Shola will launch in January in White City Place, where the former BBC headquarters have been skilfully reimagined as a new creative campus. It will offer an exceptional but fast casual South Asian culinary experience, using high quality ingredients and innovative cooking techniques.

The menu is based on Khan’s family recipes that have been passed down over the generations. There are no short cuts or inferior ingredients.

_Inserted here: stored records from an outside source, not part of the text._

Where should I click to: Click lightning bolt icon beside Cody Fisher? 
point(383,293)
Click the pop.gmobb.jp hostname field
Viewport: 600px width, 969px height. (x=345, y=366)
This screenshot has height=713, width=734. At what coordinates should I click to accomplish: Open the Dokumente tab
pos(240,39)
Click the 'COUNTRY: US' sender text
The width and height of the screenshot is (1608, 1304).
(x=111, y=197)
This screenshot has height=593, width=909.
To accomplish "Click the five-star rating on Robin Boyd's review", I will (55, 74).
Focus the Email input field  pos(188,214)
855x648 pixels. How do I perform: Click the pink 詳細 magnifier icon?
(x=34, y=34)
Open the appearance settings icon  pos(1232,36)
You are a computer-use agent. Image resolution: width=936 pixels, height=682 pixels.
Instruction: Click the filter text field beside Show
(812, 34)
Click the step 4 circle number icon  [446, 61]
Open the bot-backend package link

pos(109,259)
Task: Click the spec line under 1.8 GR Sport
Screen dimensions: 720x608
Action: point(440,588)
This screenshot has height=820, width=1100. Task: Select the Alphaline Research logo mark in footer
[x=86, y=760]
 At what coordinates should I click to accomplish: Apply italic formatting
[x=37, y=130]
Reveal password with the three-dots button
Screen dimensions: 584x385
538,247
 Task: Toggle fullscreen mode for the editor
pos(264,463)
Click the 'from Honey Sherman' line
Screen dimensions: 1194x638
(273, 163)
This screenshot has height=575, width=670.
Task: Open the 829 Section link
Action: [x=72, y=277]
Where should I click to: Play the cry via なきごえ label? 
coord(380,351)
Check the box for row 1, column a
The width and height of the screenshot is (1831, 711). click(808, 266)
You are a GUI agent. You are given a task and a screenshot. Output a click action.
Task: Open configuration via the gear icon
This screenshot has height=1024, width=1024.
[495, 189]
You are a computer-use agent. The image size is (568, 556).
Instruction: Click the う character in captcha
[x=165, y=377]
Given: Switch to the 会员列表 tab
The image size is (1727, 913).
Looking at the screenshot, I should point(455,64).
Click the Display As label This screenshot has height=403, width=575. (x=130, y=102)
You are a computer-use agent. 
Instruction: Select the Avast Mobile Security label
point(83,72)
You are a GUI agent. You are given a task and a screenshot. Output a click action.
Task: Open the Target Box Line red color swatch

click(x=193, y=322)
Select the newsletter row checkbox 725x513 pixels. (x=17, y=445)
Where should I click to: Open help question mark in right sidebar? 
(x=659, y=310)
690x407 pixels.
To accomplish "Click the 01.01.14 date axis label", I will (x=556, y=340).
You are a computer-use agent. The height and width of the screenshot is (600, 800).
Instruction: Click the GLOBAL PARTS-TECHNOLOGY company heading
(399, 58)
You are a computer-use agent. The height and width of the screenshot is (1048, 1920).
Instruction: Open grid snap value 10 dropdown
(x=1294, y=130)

Spices are roasted and ground on site, and masalas are made from scratch.

Destined to become instant classics are the likes of Tamatar Kee Chutney, sharp smashed tomatoes tempered with a fragrant mix of curry leaves, roasted onion and coriander seeds; Beef Behari Kabab, six hour slow cooked spiced beef flavoured with pepper, cardamom, cinnamon and chillies; zesty Chicken Hara Masala, marinated overnight in a fresh herb yogurt base; Khattee Daal, a mixture of lentils slow cooked and tempered with curry leaves and whole red chillies, and Beef Seekh Kebab, melt-in-the-mouth charcoal grilled beef kebabs.

Equally delectable desserts round off this flavour-packed culinary offering, spearheaded by Naan Khatai, a crumbly semolina and flour cookie, glazed and sprinkled with freshly chopped pistachios.

Khan’s credentials are certainly pretty impressive; she wrote and presented a travel food show that took her across Pakistan where she collected and sampled unique recipes and cooking methods specific to each region.

Concluded Khan, “At Shola our aim is to take you back to an era of simple, clean cooking, the way it has been done in our family kitchens for decades. We hope the food speaks for itself and can’t wait to share a piece of our city with you.

‘I am essentially trying to change the way Pakistani food is portrayed and perceived in London. I grew up on very healthy, light food but Pakistani food in the UK is associated with stodgy curries.

‘Our curries are not supposed to be dripping in fat or laden with cream and that’s the ethos behind my cooking. I want to communicate the nostalgia I have for the food of my childhood.”